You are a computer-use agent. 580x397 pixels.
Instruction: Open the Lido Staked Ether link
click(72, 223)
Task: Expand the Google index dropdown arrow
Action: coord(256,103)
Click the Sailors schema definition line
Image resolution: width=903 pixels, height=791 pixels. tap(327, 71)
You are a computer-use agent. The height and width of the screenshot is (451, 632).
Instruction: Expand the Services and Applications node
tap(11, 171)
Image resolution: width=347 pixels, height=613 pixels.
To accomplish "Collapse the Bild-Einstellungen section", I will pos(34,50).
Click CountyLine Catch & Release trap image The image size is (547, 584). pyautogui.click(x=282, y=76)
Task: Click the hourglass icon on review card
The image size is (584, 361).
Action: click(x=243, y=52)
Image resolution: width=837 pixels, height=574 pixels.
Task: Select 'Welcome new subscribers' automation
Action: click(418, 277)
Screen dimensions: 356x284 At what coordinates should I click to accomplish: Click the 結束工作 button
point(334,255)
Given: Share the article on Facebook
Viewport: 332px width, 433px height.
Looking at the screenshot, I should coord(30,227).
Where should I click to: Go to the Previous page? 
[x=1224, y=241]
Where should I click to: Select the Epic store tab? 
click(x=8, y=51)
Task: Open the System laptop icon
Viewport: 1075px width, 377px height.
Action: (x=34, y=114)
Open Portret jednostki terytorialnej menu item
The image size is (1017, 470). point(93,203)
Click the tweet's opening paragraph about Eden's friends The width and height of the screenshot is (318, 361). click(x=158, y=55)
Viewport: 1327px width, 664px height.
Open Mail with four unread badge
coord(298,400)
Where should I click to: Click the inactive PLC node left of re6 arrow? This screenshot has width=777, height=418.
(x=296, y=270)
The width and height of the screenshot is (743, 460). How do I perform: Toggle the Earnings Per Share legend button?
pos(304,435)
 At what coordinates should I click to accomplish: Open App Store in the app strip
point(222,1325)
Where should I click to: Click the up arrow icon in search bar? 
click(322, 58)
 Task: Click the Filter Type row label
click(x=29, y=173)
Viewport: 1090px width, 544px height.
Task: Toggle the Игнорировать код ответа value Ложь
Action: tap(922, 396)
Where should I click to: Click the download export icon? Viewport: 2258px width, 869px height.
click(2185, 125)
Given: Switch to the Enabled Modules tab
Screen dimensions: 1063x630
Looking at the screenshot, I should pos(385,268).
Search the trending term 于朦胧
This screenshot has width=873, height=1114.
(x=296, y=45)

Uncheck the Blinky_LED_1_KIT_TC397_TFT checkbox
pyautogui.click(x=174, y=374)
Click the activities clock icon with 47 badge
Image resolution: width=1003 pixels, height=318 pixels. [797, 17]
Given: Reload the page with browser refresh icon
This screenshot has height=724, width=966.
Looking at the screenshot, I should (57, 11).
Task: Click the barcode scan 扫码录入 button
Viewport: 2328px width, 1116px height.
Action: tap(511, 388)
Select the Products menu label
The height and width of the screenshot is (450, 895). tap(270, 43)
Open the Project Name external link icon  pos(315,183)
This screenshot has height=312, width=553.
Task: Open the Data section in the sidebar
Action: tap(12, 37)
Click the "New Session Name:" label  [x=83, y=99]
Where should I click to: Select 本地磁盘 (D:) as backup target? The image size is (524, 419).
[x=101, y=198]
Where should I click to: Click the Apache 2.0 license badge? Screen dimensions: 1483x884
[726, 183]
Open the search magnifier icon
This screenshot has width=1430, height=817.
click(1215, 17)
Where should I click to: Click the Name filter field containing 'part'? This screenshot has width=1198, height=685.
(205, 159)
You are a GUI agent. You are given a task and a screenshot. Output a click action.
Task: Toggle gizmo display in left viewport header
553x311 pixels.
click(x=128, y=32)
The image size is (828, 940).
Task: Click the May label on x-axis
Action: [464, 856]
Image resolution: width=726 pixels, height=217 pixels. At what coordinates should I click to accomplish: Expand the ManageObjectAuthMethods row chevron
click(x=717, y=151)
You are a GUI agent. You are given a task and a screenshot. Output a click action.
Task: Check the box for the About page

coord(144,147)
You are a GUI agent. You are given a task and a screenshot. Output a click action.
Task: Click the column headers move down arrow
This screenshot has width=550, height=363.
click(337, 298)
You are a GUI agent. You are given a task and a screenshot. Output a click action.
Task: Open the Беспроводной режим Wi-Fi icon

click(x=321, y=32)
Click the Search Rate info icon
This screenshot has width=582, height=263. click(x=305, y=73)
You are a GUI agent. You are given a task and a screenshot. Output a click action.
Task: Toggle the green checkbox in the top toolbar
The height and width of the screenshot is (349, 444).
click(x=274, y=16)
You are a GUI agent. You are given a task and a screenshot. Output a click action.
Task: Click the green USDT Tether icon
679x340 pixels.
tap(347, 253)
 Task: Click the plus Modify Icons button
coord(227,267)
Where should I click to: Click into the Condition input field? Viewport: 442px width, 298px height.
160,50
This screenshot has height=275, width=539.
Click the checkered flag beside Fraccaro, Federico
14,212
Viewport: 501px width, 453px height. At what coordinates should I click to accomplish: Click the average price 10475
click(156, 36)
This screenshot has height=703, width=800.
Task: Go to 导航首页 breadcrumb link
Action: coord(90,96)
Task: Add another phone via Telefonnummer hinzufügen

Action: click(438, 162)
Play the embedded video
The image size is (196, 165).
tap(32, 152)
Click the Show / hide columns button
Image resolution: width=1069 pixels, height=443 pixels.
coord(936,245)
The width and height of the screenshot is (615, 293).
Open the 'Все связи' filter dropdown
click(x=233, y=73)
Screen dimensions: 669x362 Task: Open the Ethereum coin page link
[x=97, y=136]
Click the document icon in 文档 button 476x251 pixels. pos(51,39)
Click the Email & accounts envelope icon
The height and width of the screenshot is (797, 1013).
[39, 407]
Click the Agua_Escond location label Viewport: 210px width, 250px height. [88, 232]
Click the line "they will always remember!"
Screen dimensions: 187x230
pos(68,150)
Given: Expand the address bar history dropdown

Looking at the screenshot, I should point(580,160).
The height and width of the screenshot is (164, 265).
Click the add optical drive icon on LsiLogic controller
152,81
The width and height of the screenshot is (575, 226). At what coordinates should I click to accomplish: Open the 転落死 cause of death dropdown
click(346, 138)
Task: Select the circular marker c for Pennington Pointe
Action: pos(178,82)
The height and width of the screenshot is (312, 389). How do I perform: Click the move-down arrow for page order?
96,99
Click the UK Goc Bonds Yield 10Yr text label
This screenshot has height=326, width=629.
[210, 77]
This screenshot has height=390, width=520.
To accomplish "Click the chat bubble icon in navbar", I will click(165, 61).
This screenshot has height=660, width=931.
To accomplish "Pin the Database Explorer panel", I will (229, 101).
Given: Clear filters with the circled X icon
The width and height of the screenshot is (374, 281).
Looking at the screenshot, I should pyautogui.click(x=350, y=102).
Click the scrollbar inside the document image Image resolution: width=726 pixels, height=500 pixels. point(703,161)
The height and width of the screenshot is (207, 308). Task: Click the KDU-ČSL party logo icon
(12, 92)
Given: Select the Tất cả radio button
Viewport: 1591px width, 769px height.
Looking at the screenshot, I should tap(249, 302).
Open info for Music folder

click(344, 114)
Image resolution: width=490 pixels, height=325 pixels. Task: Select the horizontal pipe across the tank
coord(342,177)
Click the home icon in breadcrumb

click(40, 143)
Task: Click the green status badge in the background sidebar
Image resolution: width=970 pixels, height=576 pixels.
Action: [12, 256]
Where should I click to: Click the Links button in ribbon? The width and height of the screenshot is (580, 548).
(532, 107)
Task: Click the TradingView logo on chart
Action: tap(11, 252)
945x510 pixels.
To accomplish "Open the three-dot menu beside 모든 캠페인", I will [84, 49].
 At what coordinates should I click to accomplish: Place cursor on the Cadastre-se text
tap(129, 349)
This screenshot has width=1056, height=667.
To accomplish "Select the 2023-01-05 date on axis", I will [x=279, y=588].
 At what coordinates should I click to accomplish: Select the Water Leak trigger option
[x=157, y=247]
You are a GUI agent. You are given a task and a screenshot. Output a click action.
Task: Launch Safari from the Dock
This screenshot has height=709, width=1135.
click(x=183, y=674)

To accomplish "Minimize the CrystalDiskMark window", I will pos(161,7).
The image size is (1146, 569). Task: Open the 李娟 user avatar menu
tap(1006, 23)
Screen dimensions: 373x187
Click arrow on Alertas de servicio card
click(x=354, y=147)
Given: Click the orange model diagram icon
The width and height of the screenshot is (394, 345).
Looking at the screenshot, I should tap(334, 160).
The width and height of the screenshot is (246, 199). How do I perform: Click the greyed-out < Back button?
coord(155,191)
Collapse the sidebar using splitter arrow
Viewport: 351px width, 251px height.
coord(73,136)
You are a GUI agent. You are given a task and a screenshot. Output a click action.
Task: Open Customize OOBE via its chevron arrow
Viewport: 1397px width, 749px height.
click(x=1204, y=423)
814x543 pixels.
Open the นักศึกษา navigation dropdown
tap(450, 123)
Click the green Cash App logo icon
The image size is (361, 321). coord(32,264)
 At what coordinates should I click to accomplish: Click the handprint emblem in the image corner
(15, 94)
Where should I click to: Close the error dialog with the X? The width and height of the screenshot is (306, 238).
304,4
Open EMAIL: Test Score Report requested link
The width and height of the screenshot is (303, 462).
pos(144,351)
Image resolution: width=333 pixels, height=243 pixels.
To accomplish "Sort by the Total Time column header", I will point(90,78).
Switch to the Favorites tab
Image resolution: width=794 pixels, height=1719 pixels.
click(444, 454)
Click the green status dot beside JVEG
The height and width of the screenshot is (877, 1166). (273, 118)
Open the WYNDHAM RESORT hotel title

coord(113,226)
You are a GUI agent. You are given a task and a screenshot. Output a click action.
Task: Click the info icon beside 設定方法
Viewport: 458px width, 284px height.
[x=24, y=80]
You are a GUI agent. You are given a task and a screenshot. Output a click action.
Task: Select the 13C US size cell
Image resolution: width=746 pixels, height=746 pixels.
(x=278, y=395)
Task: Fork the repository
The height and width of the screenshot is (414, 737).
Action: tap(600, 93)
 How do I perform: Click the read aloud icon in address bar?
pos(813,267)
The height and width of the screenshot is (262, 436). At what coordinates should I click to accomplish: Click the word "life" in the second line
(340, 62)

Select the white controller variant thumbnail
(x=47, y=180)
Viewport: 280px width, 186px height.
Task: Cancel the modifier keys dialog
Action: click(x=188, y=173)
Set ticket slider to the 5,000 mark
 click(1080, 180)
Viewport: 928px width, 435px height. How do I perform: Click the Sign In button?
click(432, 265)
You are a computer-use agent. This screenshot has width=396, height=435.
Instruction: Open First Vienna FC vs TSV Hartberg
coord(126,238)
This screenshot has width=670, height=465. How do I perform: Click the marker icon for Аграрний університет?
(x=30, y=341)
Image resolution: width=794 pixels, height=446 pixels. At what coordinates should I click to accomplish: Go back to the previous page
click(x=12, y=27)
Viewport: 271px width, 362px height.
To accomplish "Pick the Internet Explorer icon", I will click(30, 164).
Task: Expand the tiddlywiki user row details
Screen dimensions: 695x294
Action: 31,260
● ● ● ● ● ● ●
• **WHAT THE TASK ASKS**
Each line from the one containing "Viewport: 928px width, 435px" to the end of the entries above should be copied exactly, and no other line.

• **SOLUTION TO THIS TASK**
Viewport: 928px width, 435px height. How do I perform: Click the Sign In button?
click(432, 265)
You are a computer-use agent. This screenshot has width=396, height=435.
Instruction: Open First Vienna FC vs TSV Hartberg
coord(126,238)
This screenshot has width=670, height=465. How do I perform: Click the marker icon for Аграрний університет?
(x=30, y=341)
Image resolution: width=794 pixels, height=446 pixels. At what coordinates should I click to accomplish: Go back to the previous page
click(x=12, y=27)
Viewport: 271px width, 362px height.
To accomplish "Pick the Internet Explorer icon", I will click(30, 164).
Task: Expand the tiddlywiki user row details
Screen dimensions: 695x294
Action: 31,260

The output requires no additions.